INPUT MATERIAL:
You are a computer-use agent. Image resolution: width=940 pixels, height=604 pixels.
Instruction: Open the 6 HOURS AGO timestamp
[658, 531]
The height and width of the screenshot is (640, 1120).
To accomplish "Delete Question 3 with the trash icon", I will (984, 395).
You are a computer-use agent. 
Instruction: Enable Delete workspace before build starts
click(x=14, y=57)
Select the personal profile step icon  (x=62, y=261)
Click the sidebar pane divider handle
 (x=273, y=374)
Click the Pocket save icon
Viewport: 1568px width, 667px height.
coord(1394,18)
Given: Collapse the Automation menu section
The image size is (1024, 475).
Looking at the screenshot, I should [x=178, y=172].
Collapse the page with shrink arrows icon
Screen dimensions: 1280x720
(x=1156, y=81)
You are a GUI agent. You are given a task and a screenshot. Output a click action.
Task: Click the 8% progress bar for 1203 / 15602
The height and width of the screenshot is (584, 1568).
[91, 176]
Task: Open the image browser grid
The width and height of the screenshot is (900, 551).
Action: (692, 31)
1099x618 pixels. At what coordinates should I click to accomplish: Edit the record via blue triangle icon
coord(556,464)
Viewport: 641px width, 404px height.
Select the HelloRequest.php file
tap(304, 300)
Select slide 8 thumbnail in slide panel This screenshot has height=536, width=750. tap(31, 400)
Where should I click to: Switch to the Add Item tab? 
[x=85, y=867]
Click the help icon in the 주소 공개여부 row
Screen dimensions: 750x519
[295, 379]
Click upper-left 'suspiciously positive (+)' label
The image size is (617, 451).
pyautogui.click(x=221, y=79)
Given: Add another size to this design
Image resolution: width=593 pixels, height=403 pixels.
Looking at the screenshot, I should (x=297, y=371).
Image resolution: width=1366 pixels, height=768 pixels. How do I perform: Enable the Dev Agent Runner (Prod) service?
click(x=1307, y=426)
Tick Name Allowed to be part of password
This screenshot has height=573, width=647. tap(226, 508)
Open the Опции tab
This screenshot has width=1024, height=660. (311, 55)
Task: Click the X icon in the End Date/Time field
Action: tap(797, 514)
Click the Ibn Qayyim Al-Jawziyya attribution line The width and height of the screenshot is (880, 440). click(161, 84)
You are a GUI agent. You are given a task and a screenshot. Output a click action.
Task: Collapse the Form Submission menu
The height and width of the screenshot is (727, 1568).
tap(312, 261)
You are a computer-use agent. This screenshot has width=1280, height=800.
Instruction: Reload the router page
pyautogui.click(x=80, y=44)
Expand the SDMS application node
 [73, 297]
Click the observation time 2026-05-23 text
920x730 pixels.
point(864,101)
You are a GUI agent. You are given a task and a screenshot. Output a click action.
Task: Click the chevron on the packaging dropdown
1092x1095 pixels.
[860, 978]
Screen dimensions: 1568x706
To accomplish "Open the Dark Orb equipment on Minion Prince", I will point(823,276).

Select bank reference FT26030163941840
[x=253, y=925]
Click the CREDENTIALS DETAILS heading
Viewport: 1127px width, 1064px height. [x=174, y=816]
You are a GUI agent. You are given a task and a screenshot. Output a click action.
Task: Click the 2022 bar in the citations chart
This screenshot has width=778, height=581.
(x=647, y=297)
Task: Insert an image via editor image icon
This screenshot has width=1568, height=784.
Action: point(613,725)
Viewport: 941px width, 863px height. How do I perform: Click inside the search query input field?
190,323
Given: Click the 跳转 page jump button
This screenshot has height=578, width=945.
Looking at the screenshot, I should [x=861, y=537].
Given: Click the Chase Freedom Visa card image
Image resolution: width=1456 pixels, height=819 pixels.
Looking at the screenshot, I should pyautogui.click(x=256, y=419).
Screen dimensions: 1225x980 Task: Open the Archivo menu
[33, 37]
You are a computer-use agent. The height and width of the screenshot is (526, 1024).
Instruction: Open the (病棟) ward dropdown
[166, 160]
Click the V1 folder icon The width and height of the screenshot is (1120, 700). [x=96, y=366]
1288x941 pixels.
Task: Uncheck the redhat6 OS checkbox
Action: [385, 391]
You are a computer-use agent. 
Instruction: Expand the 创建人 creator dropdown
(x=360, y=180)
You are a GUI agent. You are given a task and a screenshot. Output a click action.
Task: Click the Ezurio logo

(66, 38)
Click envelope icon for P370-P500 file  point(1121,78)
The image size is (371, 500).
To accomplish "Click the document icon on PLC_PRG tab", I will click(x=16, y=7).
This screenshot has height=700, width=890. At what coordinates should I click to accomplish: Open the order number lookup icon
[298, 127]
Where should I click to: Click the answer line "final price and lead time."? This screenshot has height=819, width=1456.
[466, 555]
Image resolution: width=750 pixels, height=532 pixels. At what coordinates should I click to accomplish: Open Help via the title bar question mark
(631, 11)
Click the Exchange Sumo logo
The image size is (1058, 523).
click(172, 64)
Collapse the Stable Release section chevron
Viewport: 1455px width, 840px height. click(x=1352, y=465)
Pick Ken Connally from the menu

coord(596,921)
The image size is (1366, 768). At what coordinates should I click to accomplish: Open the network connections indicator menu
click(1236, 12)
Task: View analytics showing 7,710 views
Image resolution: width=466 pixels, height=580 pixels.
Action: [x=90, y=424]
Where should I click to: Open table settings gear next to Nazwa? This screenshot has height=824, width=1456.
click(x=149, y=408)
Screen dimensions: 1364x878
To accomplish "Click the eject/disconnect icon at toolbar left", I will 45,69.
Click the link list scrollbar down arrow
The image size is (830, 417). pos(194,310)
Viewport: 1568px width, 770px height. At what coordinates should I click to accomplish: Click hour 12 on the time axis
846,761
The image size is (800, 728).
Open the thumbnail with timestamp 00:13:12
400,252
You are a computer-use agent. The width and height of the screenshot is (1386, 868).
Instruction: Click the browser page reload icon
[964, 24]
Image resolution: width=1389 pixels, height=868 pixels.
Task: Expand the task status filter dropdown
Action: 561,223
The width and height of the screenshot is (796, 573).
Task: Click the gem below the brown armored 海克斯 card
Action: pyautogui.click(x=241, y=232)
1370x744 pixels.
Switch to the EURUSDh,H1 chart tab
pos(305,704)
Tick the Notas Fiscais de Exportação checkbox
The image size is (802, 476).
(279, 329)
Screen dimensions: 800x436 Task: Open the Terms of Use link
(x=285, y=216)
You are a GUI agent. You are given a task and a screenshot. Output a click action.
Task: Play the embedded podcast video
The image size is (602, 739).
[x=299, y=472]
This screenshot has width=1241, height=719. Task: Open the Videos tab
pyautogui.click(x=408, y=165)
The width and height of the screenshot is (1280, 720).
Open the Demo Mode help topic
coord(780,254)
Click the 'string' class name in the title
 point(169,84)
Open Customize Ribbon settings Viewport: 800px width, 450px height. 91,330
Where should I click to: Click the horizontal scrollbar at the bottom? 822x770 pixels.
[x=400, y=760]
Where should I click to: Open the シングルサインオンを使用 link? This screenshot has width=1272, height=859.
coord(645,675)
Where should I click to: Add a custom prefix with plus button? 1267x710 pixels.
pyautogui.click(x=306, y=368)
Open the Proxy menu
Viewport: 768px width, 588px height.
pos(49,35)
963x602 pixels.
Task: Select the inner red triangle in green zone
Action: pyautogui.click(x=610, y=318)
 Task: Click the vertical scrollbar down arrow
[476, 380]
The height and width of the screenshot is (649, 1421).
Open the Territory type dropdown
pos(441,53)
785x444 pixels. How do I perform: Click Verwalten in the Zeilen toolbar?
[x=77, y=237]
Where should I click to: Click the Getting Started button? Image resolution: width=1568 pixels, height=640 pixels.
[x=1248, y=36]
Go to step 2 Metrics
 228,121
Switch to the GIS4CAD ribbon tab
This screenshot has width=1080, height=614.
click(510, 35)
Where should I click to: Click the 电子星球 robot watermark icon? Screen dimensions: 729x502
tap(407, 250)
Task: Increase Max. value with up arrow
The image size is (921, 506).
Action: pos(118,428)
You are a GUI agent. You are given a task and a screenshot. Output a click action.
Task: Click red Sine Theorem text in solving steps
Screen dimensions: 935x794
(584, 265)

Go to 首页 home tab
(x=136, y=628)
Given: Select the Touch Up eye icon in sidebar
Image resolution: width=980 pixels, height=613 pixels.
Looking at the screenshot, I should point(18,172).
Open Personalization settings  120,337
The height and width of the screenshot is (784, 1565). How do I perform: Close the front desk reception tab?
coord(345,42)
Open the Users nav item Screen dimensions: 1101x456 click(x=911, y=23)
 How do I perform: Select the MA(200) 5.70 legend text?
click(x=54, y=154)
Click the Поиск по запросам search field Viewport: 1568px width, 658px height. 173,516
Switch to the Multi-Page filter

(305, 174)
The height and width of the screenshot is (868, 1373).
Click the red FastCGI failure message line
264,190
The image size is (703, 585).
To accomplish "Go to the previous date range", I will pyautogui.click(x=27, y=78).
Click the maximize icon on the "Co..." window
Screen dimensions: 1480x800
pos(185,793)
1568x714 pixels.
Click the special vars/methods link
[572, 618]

WHAT TO DO: All that is wanted is a faithful reproduction of the line above with "Instruction: Enable Delete", the line with "Given: Collapse the Automation menu section", and every line in between.

RESULT OF THIS TASK:
Instruction: Enable Delete workspace before build starts
click(x=14, y=57)
Select the personal profile step icon  (x=62, y=261)
Click the sidebar pane divider handle
 (x=273, y=374)
Click the Pocket save icon
Viewport: 1568px width, 667px height.
coord(1394,18)
Given: Collapse the Automation menu section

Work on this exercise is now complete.